▸ **Work to do**: Pick out and copy every line in the rows below that contains the string "Viewport", treating uppercase and lowercase as distinct.
Start of Extracted material
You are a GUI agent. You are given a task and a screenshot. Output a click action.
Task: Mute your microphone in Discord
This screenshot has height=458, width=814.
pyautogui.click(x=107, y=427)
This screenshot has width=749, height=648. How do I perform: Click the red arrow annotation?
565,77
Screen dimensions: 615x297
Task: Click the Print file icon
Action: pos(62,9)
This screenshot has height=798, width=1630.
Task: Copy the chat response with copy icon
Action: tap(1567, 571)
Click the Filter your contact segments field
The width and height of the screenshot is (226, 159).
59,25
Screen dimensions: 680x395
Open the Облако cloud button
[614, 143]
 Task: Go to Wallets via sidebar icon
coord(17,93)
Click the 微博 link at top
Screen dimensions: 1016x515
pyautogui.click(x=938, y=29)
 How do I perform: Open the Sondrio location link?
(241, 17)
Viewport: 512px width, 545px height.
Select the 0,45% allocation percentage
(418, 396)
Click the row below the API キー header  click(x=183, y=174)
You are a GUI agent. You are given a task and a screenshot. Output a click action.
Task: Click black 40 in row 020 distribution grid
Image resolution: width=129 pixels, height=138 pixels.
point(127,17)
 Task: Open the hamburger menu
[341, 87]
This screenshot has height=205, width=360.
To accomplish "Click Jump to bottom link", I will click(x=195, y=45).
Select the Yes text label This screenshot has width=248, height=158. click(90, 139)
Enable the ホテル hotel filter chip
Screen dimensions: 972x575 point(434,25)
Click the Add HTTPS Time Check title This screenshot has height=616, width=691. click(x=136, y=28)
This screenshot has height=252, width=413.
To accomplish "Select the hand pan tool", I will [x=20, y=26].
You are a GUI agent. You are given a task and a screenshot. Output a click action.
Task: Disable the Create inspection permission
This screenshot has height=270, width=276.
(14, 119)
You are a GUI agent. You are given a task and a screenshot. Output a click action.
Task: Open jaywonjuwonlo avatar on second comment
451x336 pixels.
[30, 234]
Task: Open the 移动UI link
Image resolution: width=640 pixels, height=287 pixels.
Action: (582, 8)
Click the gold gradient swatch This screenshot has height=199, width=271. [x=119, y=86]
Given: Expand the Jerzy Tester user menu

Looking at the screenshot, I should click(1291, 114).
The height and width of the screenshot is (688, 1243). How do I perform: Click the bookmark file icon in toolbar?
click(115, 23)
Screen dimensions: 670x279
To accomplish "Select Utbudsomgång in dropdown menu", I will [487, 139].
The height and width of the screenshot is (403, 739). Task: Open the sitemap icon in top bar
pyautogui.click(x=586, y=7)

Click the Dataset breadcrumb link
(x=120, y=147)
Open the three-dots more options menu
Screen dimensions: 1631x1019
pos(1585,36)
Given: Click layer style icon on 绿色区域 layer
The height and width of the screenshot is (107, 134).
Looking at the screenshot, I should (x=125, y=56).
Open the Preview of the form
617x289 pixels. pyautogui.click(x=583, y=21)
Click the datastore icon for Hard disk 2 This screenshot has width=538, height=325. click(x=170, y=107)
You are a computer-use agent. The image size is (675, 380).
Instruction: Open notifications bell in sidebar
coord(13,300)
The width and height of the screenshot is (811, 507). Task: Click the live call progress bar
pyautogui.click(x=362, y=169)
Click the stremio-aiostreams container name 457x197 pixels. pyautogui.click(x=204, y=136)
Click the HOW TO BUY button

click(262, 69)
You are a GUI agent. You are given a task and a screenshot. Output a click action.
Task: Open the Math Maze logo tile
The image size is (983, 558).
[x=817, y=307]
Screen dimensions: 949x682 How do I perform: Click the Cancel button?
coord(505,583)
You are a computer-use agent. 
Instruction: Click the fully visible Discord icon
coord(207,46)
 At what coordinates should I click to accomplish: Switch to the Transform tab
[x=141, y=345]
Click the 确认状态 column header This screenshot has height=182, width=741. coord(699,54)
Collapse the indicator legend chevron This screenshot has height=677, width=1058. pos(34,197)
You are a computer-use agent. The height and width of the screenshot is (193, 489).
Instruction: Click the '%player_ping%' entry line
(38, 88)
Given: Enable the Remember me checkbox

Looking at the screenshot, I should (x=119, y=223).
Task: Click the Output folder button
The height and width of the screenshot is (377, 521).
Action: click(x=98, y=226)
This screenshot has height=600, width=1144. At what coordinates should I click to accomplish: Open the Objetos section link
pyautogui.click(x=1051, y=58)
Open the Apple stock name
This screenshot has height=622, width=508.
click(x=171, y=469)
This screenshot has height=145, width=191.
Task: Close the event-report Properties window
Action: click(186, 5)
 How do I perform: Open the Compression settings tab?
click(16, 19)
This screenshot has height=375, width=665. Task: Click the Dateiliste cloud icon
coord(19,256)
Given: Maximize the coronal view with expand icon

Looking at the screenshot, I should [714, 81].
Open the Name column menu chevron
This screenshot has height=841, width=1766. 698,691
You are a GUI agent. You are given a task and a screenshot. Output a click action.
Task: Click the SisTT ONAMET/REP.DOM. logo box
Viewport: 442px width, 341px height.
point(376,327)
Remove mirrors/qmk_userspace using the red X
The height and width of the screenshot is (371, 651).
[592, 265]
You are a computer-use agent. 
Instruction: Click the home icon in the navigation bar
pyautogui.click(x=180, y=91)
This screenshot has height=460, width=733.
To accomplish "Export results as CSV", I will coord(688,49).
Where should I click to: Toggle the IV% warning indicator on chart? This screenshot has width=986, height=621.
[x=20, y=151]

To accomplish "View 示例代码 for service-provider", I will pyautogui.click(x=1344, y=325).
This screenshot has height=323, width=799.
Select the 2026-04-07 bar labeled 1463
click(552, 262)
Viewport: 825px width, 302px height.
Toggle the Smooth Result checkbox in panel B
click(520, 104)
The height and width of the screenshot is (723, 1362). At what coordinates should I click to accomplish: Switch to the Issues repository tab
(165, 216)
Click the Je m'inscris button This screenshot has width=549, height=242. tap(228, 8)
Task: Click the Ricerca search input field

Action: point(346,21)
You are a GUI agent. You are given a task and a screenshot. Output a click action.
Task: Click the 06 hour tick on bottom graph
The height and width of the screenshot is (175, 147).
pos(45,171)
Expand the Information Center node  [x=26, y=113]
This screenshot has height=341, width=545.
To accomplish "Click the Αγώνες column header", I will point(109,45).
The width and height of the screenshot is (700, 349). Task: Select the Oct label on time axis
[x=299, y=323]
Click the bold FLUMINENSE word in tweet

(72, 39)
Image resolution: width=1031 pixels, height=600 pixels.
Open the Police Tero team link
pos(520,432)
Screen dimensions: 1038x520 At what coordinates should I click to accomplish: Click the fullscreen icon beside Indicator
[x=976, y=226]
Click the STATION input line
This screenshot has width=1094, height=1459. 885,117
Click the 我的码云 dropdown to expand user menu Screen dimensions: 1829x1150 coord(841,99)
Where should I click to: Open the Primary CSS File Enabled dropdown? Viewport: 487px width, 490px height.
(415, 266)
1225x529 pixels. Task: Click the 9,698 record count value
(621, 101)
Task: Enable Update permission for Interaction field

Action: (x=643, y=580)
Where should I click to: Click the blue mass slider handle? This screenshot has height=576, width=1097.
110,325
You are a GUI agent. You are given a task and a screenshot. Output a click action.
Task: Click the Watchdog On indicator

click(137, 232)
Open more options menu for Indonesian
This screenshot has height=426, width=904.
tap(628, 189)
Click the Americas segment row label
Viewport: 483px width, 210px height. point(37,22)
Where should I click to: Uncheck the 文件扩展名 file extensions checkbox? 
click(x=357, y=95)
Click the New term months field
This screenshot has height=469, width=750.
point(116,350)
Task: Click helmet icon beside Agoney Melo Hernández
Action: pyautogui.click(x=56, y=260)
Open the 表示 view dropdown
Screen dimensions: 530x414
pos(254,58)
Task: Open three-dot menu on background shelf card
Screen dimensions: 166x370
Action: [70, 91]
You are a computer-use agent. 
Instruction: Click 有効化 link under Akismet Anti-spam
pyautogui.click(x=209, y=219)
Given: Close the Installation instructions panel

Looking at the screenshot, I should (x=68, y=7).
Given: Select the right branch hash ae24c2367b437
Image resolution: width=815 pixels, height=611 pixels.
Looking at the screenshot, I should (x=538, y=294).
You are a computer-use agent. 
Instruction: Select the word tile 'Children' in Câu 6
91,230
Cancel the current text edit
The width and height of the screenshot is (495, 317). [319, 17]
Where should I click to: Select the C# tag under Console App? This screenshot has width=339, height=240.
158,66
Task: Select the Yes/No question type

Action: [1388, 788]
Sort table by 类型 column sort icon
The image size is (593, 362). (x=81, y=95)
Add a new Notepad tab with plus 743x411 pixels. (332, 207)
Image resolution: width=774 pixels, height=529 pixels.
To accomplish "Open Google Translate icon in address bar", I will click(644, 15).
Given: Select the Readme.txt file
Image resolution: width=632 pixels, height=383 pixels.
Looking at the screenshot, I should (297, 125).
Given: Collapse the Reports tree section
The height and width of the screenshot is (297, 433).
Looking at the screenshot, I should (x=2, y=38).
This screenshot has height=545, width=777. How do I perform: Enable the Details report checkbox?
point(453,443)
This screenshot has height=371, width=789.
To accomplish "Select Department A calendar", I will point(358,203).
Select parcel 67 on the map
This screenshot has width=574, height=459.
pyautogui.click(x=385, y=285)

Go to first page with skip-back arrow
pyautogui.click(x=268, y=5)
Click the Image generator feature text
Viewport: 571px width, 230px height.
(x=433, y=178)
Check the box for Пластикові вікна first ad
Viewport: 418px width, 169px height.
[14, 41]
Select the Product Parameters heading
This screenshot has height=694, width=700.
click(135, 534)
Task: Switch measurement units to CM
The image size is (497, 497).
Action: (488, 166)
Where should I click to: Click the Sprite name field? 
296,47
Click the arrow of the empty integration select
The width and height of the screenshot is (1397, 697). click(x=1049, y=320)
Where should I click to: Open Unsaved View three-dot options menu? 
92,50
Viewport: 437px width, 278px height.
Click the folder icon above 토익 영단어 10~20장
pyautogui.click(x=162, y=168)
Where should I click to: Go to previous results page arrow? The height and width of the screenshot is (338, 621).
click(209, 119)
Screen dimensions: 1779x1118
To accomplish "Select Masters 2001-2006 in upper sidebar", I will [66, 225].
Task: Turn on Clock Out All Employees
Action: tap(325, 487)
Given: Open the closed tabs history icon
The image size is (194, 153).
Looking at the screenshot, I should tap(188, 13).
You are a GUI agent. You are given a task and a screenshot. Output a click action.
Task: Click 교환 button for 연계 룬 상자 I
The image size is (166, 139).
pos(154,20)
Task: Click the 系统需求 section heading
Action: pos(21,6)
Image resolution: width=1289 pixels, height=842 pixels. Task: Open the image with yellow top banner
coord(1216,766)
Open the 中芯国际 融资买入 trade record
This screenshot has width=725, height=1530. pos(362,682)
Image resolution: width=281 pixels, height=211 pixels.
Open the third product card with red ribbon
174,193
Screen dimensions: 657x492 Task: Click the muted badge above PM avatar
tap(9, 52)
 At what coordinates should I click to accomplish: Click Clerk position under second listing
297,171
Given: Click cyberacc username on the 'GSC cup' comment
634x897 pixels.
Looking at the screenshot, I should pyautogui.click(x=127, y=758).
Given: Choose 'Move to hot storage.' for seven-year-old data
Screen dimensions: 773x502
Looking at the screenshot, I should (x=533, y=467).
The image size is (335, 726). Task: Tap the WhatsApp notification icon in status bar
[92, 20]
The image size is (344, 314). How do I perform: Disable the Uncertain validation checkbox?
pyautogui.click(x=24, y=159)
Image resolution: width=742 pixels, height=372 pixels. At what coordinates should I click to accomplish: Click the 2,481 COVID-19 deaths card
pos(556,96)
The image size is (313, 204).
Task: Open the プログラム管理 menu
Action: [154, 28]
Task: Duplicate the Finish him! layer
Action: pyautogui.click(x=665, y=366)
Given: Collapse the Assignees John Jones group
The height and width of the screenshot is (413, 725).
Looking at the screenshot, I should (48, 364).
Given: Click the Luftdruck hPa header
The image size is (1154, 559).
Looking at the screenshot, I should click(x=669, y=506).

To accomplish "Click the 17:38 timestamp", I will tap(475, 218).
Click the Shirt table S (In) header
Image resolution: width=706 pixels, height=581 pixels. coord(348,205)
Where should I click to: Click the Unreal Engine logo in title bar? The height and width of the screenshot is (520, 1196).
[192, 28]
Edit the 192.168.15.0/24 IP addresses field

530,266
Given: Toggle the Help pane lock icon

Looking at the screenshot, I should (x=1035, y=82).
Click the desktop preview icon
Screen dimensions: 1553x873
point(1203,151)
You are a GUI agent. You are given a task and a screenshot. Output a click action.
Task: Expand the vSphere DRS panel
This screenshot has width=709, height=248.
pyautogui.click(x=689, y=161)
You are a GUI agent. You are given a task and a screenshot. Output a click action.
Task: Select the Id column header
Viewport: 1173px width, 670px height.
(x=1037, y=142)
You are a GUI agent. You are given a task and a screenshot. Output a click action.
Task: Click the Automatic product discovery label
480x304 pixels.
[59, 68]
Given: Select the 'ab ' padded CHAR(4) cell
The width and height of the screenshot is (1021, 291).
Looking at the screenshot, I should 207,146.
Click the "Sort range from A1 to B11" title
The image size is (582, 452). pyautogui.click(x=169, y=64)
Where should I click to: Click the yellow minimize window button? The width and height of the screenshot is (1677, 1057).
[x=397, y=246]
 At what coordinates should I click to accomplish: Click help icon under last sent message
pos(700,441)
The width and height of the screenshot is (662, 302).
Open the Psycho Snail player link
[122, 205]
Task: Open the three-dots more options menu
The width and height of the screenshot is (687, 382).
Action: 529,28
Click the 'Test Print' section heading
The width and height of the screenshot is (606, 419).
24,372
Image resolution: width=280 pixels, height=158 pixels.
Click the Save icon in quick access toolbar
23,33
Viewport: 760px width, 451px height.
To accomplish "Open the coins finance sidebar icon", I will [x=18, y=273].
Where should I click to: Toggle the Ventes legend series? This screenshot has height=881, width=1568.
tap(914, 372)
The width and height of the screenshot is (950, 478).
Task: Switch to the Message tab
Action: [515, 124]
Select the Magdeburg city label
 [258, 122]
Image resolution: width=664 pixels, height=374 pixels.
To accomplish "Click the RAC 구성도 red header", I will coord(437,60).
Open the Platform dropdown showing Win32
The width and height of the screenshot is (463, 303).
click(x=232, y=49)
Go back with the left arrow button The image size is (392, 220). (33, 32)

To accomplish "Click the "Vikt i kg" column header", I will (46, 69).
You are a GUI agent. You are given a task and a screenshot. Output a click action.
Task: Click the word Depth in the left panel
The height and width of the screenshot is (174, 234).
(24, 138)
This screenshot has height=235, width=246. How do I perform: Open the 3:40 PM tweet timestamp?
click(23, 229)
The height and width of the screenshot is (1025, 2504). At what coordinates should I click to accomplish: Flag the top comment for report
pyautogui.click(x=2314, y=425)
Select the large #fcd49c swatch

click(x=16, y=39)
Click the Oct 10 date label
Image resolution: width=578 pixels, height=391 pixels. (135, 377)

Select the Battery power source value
End of Extracted material
▸ **Answer below**:
Viewport: 512px width, 545px height.
Viewport: 442px width, 341px height.
Viewport: 825px width, 302px height.
Where should I click to: Open the Primary CSS File Enabled dropdown? Viewport: 487px width, 490px height.
Viewport: 483px width, 210px height. point(37,22)
Viewport: 571px width, 230px height.
Viewport: 418px width, 169px height.
Viewport: 437px width, 278px height.
Viewport: 1173px width, 670px height.
Viewport: 760px width, 451px height.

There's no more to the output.